Nehmen wir z. B. an, Sie hätten einen Betrag von 10.000 oder 15.000 Euro in die Sanierung Ihres Badezimmers gesteckt. Dann können Sie leider nicht davon ausgehen, dass Sie diesen Betrag automatisch und 1:1 im Verkaufsfall zurückerhalten – vornehmlich dann, wenn gilt: „Geschmäcker sind unterschiedlich“ und Ihr potentieller Käufer einen anderen hat als Sie.

„Wertermittlung Haus“ – der große Fallstrick der Objektivität

Die meisten Privatverkäufer sind aufgrund ihrer emotionalen Verbundenheit mit ihrer Immobilie nicht in der Lage, Hausmängel zu entdecken, zu benennen und dann auch im Sinne der „Wertermittlung Haus“ korrekt einzustufen.

Vor allem, wenn Sie ein Haus älteren Baujahrs Ihr Eigen nennen, kann es Ihnen schwerfallen, die Bausubstanz präzise zu kategorisieren.
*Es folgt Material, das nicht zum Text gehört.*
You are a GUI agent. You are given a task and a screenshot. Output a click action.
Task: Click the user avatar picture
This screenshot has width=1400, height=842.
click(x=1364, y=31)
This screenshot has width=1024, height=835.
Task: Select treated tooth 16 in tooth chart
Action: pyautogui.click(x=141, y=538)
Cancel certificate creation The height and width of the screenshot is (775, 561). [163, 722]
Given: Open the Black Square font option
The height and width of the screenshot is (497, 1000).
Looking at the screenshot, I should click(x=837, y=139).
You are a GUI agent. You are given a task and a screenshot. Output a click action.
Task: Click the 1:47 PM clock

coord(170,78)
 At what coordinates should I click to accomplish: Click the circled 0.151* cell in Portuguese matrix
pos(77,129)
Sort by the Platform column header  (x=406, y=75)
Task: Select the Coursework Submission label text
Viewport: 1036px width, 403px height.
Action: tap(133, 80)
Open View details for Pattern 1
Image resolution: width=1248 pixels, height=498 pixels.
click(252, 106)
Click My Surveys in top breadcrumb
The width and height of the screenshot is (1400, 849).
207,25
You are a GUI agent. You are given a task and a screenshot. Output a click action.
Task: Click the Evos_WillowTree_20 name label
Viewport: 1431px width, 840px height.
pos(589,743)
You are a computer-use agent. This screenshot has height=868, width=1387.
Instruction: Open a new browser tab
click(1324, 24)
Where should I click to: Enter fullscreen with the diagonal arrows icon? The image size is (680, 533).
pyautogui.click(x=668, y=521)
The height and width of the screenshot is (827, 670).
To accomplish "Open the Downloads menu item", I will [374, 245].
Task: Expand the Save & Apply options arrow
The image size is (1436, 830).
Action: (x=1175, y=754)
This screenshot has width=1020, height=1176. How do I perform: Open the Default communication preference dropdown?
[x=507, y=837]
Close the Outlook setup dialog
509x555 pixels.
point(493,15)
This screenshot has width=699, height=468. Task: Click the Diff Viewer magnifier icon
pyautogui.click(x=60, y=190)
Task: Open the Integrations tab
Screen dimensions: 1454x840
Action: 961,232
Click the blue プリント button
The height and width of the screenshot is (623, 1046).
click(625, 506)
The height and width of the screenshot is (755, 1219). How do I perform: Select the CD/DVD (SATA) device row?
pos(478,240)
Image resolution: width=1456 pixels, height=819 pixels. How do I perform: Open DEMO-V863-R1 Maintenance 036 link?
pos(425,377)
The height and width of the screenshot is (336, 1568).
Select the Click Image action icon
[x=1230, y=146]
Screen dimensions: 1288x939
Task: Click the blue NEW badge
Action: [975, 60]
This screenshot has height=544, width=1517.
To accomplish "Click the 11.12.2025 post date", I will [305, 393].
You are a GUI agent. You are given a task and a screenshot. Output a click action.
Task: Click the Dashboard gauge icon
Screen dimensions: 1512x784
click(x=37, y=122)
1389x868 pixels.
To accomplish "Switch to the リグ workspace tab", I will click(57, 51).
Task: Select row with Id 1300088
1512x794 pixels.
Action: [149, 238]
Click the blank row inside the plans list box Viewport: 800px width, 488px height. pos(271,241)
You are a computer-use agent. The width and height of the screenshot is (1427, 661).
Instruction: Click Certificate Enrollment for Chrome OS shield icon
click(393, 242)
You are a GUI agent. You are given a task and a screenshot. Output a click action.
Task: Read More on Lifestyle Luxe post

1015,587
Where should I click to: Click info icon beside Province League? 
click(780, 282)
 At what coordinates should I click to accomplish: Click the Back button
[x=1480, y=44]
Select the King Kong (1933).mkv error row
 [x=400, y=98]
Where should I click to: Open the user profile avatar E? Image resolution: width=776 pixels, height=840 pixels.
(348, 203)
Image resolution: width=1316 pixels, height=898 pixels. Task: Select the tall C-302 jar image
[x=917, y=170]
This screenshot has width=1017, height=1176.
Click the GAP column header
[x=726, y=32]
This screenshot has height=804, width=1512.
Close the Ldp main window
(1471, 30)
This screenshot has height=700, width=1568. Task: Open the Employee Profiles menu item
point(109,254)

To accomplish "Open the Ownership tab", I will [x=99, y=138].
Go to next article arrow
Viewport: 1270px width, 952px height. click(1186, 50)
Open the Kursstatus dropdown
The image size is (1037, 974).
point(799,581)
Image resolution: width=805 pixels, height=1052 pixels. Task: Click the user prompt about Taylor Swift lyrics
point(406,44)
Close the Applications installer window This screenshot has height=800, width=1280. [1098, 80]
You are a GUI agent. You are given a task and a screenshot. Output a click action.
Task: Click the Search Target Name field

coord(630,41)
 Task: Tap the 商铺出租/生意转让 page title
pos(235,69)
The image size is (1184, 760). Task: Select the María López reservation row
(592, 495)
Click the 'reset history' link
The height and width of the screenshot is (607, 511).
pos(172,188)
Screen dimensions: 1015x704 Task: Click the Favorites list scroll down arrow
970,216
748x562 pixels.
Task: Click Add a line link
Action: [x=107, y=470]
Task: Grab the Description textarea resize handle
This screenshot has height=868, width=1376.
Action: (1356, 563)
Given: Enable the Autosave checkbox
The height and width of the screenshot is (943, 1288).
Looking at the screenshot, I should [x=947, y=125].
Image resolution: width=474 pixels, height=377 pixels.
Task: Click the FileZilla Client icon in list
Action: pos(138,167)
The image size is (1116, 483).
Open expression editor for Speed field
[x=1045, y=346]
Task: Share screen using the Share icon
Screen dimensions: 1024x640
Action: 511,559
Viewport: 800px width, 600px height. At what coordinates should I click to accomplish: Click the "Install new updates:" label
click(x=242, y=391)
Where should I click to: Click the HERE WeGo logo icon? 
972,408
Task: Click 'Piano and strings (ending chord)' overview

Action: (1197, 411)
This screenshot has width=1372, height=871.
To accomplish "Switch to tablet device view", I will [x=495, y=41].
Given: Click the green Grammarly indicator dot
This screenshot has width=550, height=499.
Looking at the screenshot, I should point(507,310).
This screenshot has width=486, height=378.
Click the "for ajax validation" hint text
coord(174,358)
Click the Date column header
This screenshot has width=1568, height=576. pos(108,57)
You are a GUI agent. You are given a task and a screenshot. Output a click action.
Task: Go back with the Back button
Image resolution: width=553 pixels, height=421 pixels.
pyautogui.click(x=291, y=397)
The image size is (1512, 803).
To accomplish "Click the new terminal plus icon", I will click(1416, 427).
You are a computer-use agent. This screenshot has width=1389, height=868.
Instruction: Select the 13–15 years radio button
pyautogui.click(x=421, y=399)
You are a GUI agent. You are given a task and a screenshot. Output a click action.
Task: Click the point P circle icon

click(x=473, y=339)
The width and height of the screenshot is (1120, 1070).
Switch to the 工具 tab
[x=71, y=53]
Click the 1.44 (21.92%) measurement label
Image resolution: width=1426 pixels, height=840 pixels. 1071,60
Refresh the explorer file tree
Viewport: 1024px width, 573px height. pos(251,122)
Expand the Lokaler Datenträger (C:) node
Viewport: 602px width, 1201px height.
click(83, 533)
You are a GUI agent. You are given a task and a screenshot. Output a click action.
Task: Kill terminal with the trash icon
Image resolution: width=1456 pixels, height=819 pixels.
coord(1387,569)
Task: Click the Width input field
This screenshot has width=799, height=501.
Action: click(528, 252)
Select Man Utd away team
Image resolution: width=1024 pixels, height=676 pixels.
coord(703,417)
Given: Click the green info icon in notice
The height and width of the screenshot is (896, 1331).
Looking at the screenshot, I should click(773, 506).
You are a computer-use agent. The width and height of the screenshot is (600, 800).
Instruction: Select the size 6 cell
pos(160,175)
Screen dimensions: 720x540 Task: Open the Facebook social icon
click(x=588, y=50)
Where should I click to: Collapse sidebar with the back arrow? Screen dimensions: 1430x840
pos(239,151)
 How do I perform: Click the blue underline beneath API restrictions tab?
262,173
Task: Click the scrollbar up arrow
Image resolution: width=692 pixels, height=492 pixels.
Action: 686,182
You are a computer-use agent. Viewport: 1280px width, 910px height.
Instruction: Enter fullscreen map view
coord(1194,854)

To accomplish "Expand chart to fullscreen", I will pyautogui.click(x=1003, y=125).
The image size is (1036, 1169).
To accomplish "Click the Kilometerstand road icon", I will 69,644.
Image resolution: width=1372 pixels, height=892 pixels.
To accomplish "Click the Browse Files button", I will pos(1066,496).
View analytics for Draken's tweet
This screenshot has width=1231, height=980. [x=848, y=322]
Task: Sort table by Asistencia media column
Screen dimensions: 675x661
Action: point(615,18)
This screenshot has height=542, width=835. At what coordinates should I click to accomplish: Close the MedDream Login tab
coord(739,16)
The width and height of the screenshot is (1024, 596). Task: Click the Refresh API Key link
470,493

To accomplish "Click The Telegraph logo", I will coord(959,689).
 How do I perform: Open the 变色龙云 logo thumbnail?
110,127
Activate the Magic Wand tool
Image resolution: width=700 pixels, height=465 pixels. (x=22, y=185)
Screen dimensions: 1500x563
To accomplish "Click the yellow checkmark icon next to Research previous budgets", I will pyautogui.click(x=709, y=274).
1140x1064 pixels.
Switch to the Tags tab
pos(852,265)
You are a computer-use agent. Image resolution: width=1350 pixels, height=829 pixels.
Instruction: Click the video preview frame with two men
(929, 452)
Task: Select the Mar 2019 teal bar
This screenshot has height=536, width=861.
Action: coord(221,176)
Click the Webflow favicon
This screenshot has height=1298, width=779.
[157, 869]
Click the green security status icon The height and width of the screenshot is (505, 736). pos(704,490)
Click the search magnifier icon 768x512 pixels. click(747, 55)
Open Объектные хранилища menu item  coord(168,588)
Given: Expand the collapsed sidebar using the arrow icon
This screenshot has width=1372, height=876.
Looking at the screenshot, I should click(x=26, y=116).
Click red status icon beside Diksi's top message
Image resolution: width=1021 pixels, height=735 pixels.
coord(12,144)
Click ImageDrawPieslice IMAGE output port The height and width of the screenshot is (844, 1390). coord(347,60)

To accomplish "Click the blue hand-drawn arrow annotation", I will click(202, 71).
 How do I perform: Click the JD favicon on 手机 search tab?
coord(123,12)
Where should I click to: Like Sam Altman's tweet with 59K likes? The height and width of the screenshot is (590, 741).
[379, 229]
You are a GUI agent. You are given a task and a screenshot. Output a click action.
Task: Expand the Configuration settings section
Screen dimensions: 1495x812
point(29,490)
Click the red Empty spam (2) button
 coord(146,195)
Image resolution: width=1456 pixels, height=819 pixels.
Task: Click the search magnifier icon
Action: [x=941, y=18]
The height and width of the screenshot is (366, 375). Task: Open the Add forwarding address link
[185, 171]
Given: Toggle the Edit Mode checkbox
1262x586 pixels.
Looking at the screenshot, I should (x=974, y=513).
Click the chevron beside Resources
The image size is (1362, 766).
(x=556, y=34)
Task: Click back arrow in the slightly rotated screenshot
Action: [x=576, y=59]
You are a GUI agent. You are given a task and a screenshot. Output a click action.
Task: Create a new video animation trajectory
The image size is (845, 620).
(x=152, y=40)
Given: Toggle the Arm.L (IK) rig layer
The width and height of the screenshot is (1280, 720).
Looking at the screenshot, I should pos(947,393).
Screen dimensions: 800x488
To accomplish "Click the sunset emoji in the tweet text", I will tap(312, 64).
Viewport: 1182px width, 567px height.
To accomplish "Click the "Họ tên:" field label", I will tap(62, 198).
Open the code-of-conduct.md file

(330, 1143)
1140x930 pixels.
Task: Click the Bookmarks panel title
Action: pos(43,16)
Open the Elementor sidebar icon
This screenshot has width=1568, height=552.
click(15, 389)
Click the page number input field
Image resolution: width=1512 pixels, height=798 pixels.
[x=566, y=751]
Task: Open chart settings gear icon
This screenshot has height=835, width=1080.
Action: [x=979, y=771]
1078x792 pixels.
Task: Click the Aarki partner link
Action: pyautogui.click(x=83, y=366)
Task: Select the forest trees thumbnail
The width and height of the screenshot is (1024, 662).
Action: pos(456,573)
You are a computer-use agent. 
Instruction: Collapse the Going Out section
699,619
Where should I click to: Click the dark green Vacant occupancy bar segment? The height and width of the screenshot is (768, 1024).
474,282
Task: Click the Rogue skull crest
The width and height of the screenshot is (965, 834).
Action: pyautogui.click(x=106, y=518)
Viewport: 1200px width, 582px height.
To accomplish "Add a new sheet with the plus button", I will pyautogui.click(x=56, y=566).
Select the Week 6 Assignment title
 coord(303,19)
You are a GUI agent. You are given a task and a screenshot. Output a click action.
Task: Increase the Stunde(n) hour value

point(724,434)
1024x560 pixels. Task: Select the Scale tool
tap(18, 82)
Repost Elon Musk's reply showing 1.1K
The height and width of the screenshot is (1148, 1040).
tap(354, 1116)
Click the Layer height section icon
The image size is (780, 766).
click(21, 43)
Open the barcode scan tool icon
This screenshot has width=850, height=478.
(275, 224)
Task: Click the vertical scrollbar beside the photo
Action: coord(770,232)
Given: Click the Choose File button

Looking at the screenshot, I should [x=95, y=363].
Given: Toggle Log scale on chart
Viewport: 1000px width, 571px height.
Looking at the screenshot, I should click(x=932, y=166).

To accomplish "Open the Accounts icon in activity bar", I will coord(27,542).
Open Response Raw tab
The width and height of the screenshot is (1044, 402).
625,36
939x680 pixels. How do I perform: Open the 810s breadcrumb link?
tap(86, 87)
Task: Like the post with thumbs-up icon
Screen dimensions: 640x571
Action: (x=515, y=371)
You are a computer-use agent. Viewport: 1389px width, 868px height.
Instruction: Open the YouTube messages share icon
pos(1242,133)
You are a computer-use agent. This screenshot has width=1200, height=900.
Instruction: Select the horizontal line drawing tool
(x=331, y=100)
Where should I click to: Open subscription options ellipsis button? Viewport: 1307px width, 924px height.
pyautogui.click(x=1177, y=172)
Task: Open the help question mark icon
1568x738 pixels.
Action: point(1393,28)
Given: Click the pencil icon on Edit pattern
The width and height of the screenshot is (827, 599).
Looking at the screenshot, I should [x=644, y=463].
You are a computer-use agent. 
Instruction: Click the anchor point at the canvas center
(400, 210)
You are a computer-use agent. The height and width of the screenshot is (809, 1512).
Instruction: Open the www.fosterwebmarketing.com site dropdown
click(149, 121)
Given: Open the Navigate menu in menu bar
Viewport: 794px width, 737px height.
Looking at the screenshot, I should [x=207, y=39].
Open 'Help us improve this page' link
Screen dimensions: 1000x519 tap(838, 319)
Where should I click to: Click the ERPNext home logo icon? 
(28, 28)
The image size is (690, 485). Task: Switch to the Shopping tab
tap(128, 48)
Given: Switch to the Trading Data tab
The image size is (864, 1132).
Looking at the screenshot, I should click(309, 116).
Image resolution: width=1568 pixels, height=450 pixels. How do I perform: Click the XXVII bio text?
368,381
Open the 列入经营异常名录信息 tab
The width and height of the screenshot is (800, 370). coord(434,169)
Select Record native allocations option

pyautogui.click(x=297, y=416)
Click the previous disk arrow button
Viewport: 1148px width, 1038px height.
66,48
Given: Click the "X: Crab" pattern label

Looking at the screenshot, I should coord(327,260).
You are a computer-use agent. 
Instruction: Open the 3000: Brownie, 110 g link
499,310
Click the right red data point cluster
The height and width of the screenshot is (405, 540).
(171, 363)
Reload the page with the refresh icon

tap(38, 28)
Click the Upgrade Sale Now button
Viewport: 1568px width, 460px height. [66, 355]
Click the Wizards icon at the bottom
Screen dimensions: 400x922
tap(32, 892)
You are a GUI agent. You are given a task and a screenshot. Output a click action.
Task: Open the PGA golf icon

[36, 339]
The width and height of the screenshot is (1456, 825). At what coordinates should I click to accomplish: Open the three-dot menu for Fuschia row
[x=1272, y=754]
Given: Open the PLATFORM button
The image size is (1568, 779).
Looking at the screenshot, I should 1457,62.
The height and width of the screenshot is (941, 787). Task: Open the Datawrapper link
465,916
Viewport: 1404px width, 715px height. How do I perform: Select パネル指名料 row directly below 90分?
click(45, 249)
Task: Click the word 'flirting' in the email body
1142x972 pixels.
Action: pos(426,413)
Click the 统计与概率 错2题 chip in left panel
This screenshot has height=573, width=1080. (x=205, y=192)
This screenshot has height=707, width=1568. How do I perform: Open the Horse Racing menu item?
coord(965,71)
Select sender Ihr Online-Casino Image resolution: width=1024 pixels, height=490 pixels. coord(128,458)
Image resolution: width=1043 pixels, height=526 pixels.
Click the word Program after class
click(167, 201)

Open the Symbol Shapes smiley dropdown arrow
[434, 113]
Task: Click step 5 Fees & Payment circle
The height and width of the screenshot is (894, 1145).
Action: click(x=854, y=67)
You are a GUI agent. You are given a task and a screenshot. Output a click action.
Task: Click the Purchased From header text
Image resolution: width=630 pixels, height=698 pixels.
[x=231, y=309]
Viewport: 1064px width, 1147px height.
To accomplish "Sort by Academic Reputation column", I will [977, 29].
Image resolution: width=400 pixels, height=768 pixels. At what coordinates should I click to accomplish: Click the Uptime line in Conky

Um dies zu vermeiden, stellen Sie sich bitte beispielsweise diese Fragen:

  • Ist Ihr Keller feucht? Kann er trockengelegt werden?
  • Besteht Feuchtigkeit in den Hausbalken? Und damit das Risiko von Hausschwamm?
  • Haben Sie Risse in den Außenwänden oder unter Ihrem Dach zu verzeichnen?
  • Sind Ihre Balkone noch tragfähig? Oder macht sich bereits Rost an den Stahlträgern breit?
  • Müssen Sie Ihre Heizung oder Leitungen austauschen? Und wenn ja, wann?

Wie wirkt sich Ihr jeweiliges Ja oder Nein auf die „Wertermittlung Haus“ aus? Ein kundiger Sachverständiger könnte Ihnen diese und ähnliche Fragen mit Gewissheit beantworten. Damit hätten Sie im Verkaufsfall auch eine stabilere Position.

Natürlich können Sie dieses mühselige Procedere auch in Eigenregie durchführen.

Wollen Sie sich dann aber nicht besser wie ein Kenner der Materie Ihrem potentiellen Käufer präsentieren?

Ja!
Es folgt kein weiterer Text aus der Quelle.